> **Entries supplied**
┏━━
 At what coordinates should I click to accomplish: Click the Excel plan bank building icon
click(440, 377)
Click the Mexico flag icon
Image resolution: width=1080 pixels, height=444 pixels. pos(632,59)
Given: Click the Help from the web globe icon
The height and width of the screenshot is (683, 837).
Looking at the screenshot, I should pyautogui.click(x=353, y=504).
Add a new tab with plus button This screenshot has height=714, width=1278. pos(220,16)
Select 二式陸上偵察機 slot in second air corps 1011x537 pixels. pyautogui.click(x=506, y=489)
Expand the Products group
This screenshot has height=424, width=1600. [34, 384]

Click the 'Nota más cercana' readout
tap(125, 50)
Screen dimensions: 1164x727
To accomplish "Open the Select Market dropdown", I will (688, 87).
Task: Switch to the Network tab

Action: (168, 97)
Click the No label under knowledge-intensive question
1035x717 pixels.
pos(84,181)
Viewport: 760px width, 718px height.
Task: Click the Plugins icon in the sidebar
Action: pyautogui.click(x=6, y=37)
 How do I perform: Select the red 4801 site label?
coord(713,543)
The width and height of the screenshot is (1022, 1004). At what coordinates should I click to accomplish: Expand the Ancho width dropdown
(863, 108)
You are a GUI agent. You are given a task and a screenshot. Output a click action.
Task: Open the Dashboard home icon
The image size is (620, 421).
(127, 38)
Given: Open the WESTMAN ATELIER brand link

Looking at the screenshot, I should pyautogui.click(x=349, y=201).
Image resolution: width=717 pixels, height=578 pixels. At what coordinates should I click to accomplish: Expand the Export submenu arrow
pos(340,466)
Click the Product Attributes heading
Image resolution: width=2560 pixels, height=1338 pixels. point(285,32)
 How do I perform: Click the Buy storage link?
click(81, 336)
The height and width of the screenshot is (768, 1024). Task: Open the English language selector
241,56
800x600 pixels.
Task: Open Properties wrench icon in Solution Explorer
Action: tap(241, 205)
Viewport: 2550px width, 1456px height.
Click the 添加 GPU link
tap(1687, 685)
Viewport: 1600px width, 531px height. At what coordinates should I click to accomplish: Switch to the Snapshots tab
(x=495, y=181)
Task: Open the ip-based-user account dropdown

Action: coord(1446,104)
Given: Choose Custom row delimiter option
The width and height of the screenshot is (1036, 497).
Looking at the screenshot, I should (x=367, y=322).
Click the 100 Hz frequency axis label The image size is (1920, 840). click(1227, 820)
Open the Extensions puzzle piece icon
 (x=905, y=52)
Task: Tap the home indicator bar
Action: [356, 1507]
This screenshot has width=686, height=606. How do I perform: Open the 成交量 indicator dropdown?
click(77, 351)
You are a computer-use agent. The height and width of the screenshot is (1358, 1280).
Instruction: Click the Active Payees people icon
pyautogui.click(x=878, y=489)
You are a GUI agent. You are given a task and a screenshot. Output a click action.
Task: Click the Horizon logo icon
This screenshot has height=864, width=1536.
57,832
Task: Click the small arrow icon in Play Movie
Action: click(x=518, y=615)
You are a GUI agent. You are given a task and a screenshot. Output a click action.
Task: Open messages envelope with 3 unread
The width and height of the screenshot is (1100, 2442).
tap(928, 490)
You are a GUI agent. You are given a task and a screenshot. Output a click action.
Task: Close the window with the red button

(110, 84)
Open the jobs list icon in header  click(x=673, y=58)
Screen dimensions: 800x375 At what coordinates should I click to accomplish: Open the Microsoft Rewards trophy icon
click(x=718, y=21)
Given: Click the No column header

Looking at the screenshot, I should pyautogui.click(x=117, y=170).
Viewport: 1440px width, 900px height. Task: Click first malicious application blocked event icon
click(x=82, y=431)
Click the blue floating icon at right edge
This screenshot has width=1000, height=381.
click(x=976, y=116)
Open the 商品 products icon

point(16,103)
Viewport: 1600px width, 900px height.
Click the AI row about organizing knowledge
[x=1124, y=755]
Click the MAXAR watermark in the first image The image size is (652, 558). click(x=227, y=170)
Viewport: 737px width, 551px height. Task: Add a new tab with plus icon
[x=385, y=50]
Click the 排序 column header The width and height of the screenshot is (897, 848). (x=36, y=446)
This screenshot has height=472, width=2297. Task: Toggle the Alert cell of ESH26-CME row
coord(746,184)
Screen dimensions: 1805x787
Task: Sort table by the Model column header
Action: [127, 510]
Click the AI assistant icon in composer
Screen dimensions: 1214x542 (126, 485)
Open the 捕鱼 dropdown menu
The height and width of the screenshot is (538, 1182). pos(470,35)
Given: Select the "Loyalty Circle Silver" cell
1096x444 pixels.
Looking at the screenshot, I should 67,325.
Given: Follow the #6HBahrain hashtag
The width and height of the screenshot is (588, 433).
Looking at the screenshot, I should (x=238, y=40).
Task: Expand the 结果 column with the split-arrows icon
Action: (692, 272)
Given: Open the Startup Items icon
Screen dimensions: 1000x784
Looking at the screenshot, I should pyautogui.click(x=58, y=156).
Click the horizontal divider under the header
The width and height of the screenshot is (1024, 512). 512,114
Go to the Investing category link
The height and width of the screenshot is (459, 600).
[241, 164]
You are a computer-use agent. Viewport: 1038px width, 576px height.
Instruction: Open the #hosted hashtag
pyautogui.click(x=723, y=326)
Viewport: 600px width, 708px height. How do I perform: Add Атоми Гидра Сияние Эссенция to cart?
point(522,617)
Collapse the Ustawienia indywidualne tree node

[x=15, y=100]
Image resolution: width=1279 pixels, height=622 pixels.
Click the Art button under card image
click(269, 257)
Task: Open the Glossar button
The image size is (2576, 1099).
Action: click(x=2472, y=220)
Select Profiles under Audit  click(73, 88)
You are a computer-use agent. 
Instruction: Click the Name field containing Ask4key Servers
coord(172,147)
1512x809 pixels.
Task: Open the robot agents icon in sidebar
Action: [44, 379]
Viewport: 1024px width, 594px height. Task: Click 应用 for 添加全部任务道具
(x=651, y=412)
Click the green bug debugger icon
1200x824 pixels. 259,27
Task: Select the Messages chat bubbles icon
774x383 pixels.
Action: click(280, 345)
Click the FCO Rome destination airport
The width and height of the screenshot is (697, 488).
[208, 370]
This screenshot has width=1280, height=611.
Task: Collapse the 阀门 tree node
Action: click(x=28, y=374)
┗━━
> **Directions for this task**
Return, unchanged, the run of lines above that opens with the line containing "This screenshot has height=472, width=2297." and closes with the line containing "Given: Select the". Include both.

> **Output**
This screenshot has height=472, width=2297. Task: Toggle the Alert cell of ESH26-CME row
coord(746,184)
Screen dimensions: 1805x787
Task: Sort table by the Model column header
Action: [127, 510]
Click the AI assistant icon in composer
Screen dimensions: 1214x542 (126, 485)
Open the 捕鱼 dropdown menu
The height and width of the screenshot is (538, 1182). pos(470,35)
Given: Select the "Loyalty Circle Silver" cell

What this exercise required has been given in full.